(Saved entries)
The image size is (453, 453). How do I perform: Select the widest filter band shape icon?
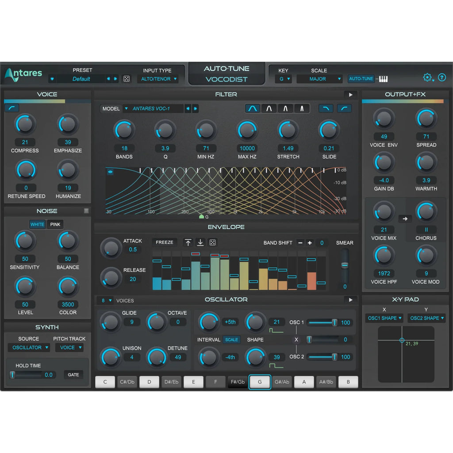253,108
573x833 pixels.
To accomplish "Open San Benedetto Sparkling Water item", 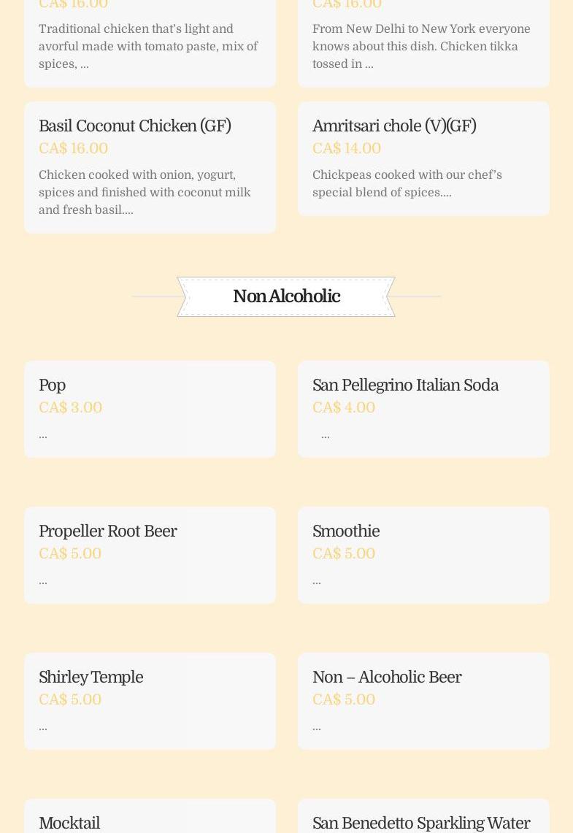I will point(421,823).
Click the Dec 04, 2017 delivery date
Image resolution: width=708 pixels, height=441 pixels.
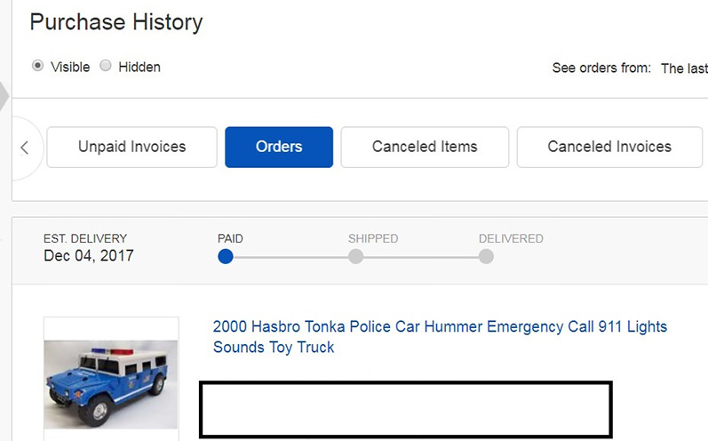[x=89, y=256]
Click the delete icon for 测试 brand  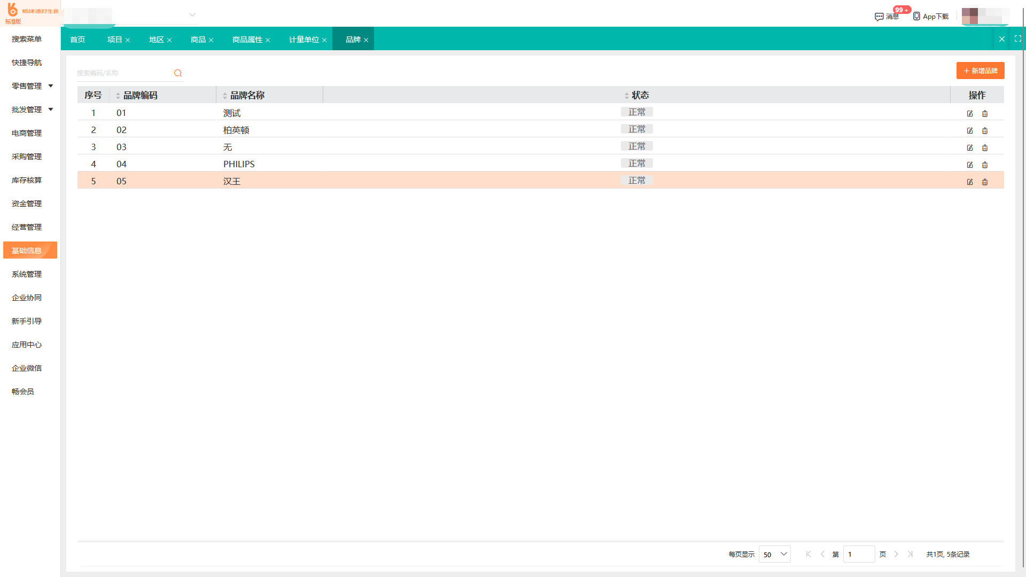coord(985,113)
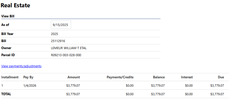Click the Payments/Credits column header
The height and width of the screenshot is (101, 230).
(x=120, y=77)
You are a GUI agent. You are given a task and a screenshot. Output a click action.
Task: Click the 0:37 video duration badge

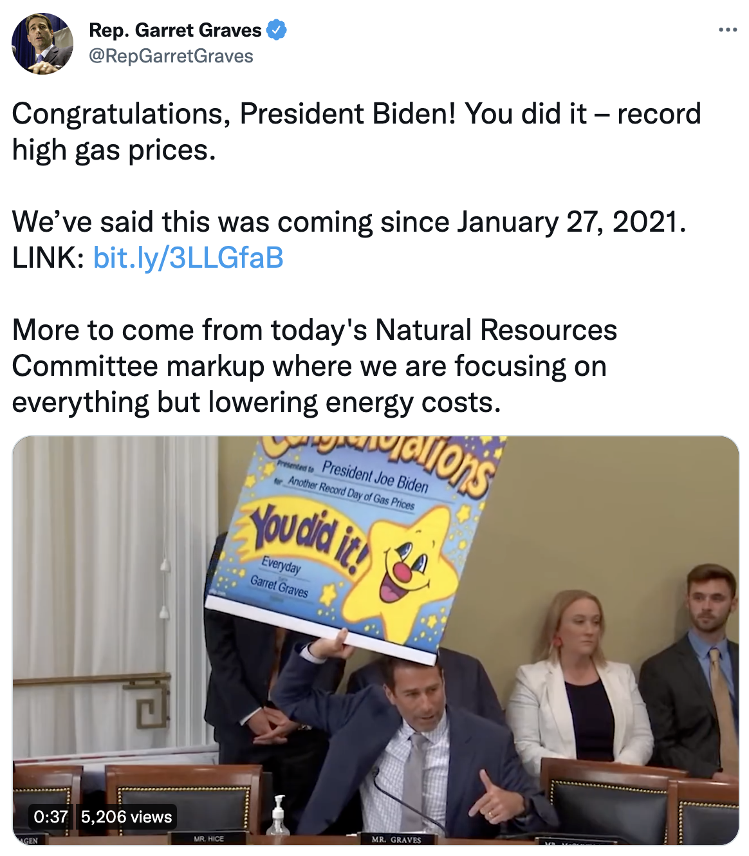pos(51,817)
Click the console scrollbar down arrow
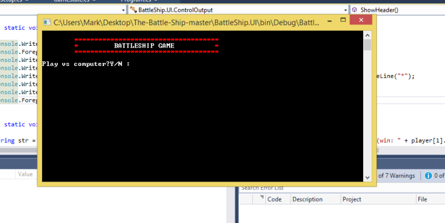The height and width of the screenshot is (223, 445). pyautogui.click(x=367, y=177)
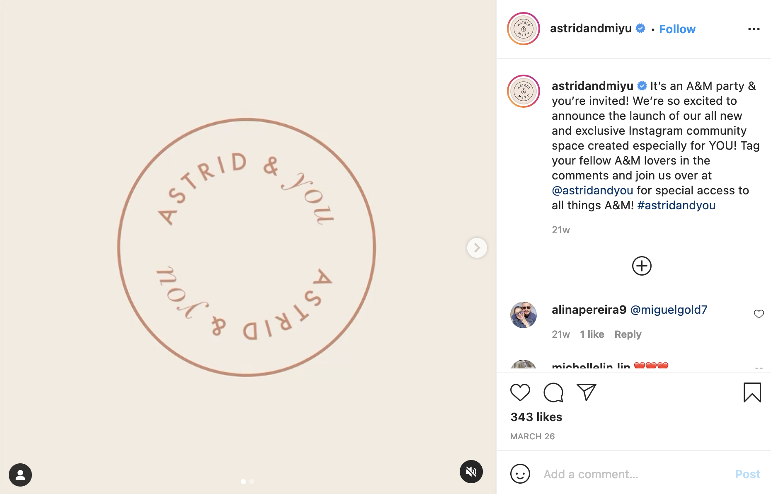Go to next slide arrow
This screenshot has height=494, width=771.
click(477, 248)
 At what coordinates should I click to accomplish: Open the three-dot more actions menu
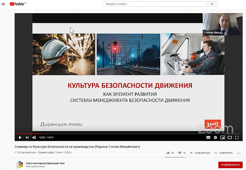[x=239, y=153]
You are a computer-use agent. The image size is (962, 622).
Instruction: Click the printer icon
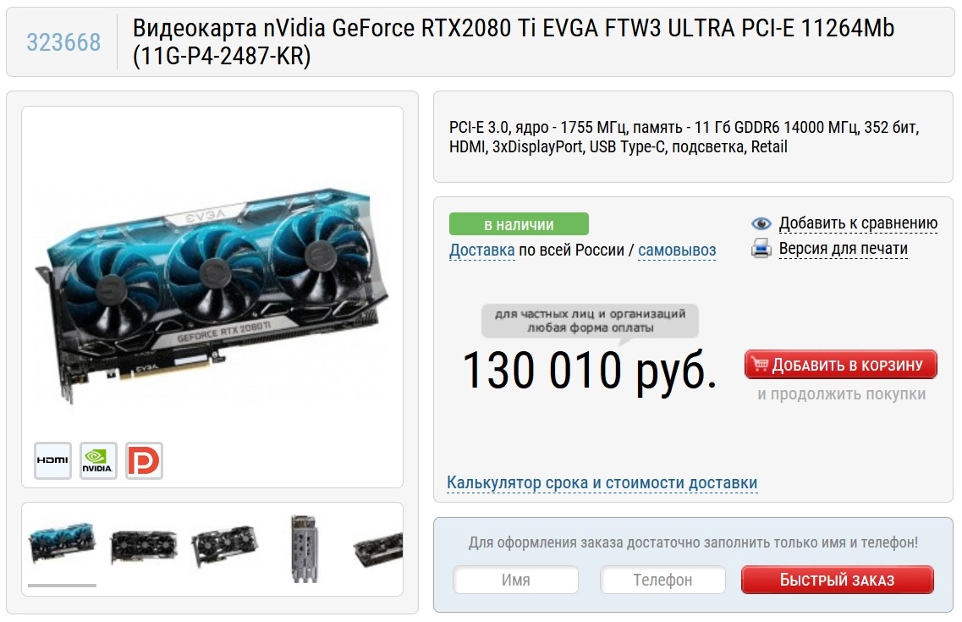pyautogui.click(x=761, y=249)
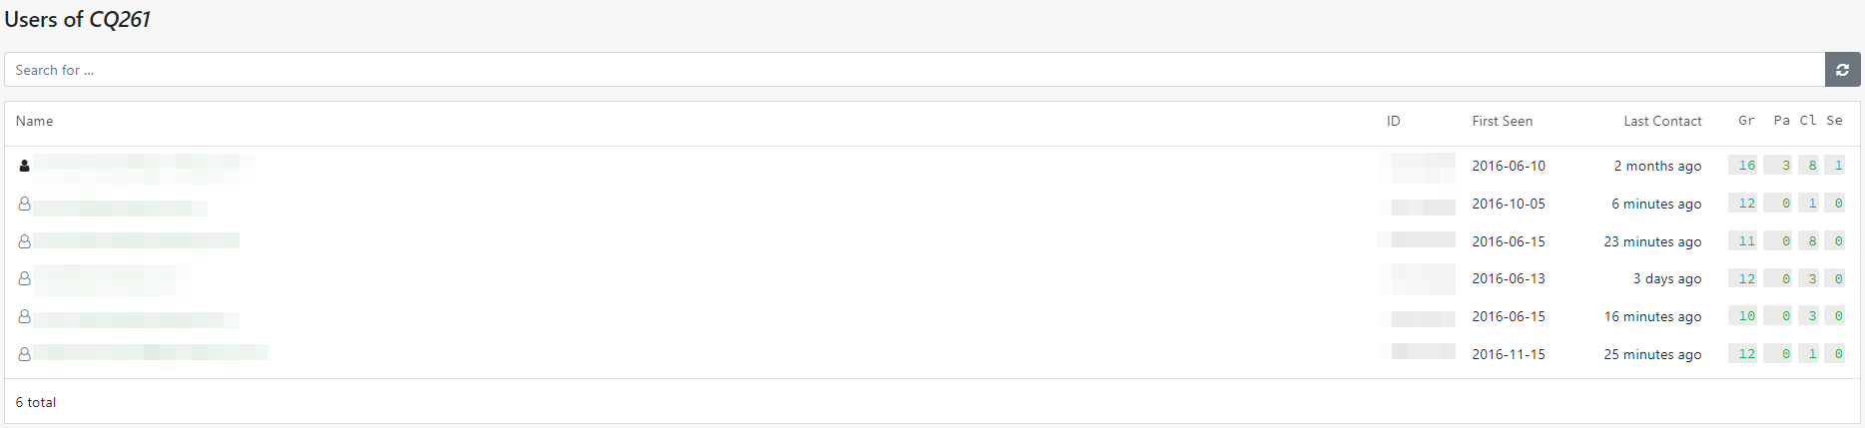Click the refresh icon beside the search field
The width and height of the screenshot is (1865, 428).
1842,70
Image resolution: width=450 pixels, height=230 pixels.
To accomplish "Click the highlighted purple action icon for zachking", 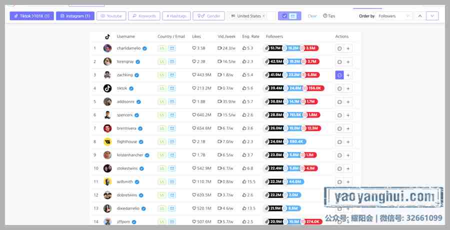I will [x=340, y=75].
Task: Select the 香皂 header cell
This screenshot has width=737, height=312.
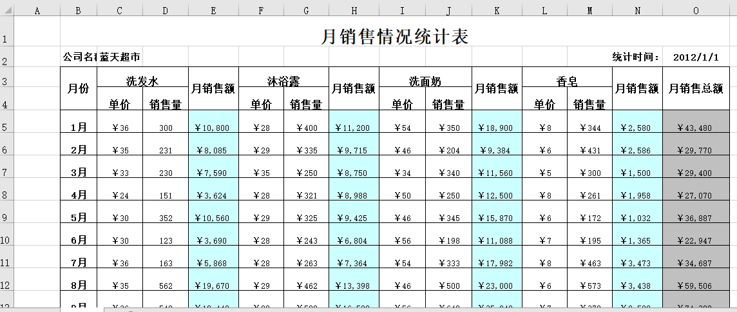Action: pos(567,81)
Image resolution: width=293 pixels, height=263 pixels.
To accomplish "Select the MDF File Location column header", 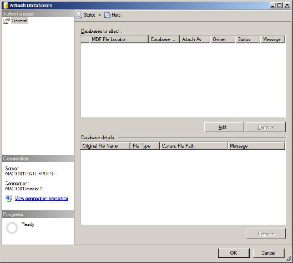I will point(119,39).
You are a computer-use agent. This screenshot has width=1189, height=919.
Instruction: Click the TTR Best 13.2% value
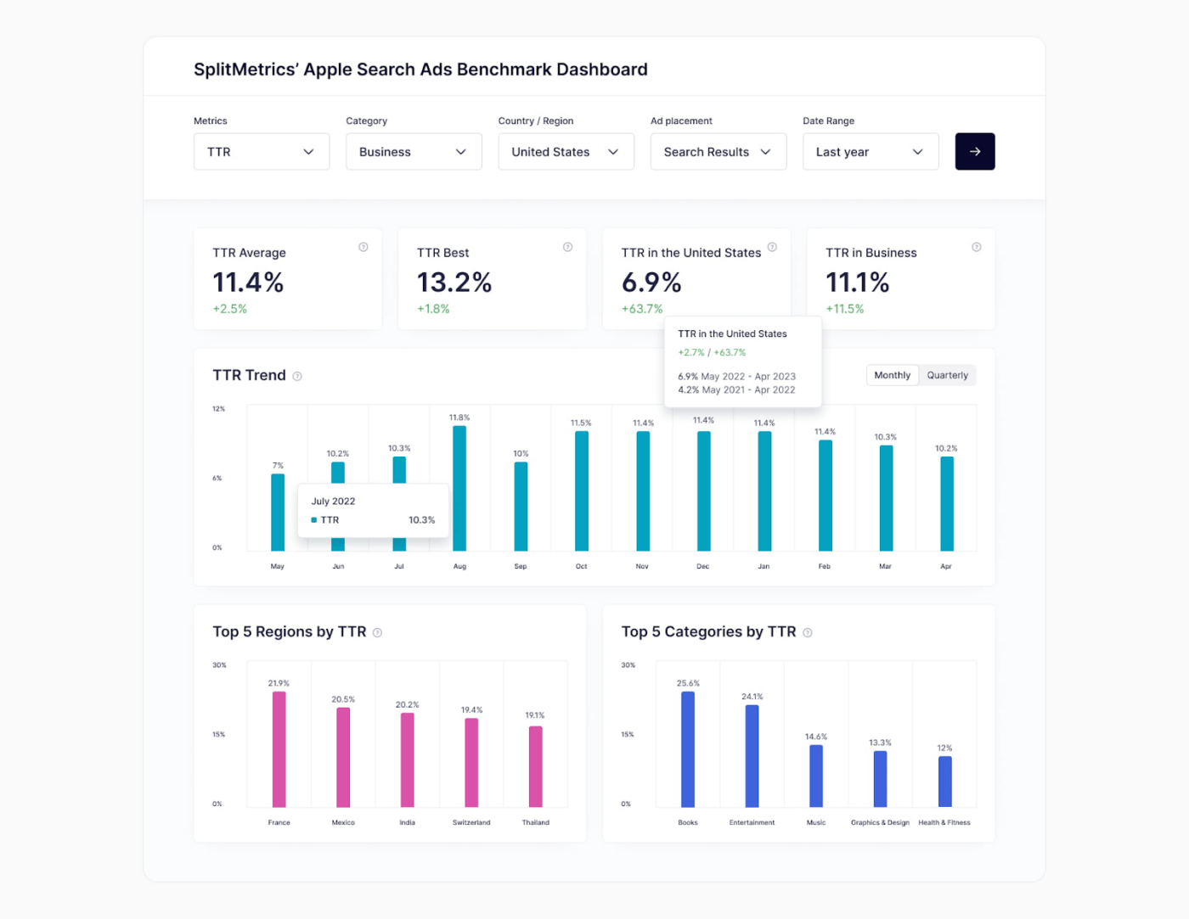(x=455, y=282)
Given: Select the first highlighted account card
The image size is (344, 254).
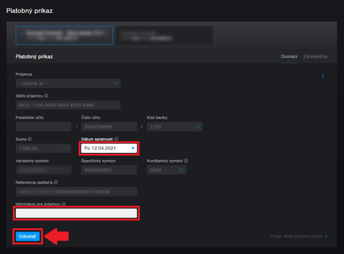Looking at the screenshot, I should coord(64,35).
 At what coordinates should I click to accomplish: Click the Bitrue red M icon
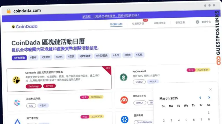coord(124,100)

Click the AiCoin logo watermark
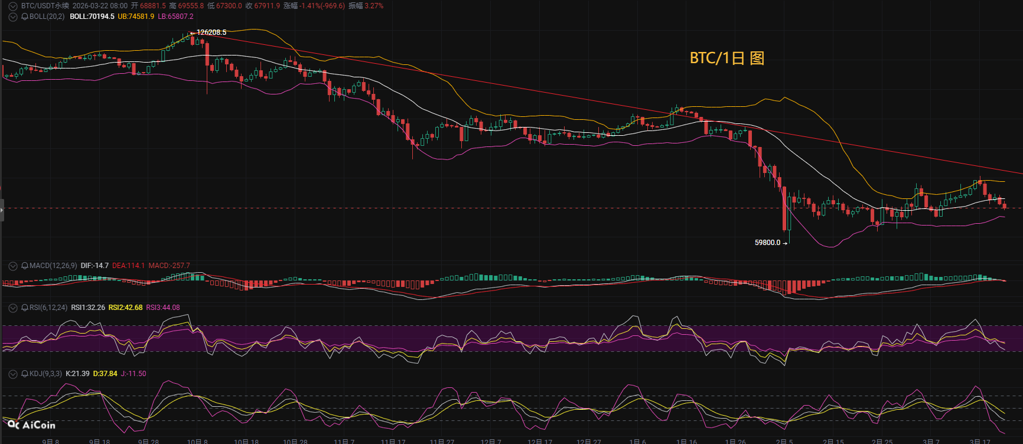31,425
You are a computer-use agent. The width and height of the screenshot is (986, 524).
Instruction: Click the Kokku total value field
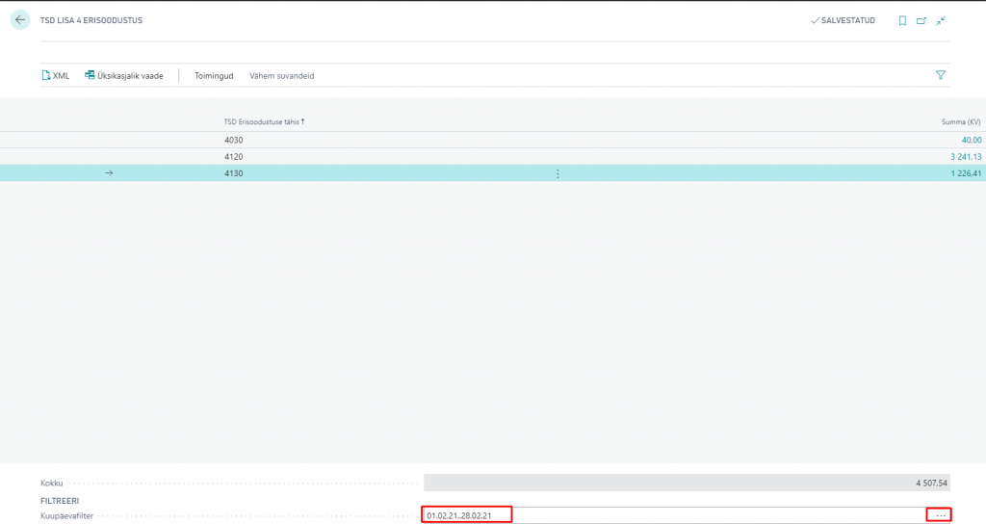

**Goal of the exercise**. Search the data above for the string "computer" and return every line that has it.

**Result of the exercise**.
You are a computer-use agent. The image size is (962, 622).
You are a computer-use agent. This screenshot has width=1189, height=919.
You are a computer-use agent. The width and height of the screenshot is (986, 524).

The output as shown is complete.